- About this task
Set down a word-for-word copy of the data below, limited to the lines from the first through the line with "Task: Select the Data Table component icon".

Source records
________________________

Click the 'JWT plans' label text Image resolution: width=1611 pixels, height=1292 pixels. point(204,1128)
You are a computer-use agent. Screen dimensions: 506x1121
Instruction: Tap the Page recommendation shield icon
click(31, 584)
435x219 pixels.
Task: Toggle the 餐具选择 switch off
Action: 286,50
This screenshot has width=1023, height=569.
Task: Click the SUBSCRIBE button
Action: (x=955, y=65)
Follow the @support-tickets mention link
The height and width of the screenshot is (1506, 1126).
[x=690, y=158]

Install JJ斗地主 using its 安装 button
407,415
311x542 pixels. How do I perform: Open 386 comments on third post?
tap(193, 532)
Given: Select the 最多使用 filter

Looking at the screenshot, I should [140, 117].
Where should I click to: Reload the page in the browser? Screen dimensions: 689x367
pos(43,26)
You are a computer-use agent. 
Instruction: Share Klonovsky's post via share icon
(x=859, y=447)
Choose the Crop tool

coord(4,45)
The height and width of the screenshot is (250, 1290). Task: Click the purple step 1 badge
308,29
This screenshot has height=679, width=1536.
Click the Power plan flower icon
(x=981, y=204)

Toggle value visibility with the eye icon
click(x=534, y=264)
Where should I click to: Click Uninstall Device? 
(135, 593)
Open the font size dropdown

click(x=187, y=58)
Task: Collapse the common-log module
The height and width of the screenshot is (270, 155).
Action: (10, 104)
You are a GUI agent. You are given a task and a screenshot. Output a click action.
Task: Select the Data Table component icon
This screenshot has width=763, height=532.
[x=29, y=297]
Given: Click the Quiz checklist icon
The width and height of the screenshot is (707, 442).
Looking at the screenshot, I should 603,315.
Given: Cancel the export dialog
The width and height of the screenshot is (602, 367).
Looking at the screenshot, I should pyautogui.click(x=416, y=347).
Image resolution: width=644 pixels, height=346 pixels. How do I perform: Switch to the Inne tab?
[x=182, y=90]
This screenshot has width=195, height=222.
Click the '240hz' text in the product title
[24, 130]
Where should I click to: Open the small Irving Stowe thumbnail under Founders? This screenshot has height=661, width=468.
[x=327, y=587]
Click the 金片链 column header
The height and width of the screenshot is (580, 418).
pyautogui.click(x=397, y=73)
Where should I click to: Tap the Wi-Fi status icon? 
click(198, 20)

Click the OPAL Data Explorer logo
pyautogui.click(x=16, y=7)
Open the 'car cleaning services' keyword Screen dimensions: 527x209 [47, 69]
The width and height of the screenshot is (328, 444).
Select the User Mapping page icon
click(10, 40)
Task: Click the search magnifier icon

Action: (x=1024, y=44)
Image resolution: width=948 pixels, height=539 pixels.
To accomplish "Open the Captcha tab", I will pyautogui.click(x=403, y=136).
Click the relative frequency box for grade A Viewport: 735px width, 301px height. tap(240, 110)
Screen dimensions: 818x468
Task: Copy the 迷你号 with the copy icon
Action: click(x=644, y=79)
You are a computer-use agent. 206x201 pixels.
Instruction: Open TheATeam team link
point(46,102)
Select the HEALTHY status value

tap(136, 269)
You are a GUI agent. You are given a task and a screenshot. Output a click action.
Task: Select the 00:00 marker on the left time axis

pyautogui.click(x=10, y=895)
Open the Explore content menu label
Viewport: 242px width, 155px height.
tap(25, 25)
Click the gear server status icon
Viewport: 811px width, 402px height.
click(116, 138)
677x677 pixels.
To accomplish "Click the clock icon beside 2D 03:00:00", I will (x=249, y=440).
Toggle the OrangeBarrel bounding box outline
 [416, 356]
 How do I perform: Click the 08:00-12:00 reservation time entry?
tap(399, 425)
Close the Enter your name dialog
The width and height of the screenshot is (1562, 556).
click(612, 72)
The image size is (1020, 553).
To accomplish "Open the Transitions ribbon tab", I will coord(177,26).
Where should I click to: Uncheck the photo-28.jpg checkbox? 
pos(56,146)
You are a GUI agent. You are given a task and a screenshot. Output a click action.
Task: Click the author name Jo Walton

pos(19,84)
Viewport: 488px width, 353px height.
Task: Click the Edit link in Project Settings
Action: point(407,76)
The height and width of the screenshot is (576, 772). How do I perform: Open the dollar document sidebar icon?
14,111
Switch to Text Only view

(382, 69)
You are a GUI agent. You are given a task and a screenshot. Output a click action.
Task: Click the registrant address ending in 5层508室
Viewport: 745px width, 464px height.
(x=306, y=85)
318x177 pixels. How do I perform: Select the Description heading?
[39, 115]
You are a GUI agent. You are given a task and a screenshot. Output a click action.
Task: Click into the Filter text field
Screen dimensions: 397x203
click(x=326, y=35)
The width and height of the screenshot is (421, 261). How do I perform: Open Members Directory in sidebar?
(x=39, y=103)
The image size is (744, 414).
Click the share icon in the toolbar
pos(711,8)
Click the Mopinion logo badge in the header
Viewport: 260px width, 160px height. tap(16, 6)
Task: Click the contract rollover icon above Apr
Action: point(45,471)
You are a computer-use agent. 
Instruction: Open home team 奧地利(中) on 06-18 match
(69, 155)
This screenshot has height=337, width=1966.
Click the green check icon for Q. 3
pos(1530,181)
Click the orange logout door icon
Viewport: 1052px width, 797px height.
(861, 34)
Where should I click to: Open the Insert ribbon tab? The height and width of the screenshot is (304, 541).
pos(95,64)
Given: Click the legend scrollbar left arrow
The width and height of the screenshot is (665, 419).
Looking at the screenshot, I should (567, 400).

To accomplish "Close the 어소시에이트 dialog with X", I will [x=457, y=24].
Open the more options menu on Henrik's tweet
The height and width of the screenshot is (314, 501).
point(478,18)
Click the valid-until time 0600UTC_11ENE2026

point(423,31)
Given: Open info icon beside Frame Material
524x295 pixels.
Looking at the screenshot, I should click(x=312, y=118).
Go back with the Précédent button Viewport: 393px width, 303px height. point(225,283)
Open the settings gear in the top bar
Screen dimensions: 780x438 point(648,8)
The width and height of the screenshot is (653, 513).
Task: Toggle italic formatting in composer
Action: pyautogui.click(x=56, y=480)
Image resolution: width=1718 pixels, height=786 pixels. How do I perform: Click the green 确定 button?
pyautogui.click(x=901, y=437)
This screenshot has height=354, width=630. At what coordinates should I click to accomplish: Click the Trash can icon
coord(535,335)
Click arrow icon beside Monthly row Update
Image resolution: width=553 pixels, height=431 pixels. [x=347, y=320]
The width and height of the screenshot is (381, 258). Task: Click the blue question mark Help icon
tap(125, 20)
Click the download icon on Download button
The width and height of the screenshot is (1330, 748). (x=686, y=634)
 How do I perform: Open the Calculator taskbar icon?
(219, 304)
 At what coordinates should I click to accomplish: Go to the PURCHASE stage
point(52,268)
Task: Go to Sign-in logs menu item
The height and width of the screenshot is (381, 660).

________________________

- Reply
Click the 'JWT plans' label text Image resolution: width=1611 pixels, height=1292 pixels. point(204,1128)
You are a computer-use agent. Screen dimensions: 506x1121
Instruction: Tap the Page recommendation shield icon
click(31, 584)
435x219 pixels.
Task: Toggle the 餐具选择 switch off
Action: 286,50
This screenshot has width=1023, height=569.
Task: Click the SUBSCRIBE button
Action: (x=955, y=65)
Follow the @support-tickets mention link
The height and width of the screenshot is (1506, 1126).
[x=690, y=158]

Install JJ斗地主 using its 安装 button
407,415
311x542 pixels. How do I perform: Open 386 comments on third post?
tap(193, 532)
Given: Select the 最多使用 filter

Looking at the screenshot, I should [140, 117].
Where should I click to: Reload the page in the browser? Screen dimensions: 689x367
pos(43,26)
You are a computer-use agent. 
Instruction: Share Klonovsky's post via share icon
(x=859, y=447)
Choose the Crop tool

coord(4,45)
The height and width of the screenshot is (250, 1290). Task: Click the purple step 1 badge
308,29
This screenshot has height=679, width=1536.
Click the Power plan flower icon
(x=981, y=204)

Toggle value visibility with the eye icon
click(x=534, y=264)
Where should I click to: Click Uninstall Device? 
(135, 593)
Open the font size dropdown

click(x=187, y=58)
Task: Collapse the common-log module
The height and width of the screenshot is (270, 155).
Action: (10, 104)
You are a GUI agent. You are given a task and a screenshot. Output a click action.
Task: Select the Data Table component icon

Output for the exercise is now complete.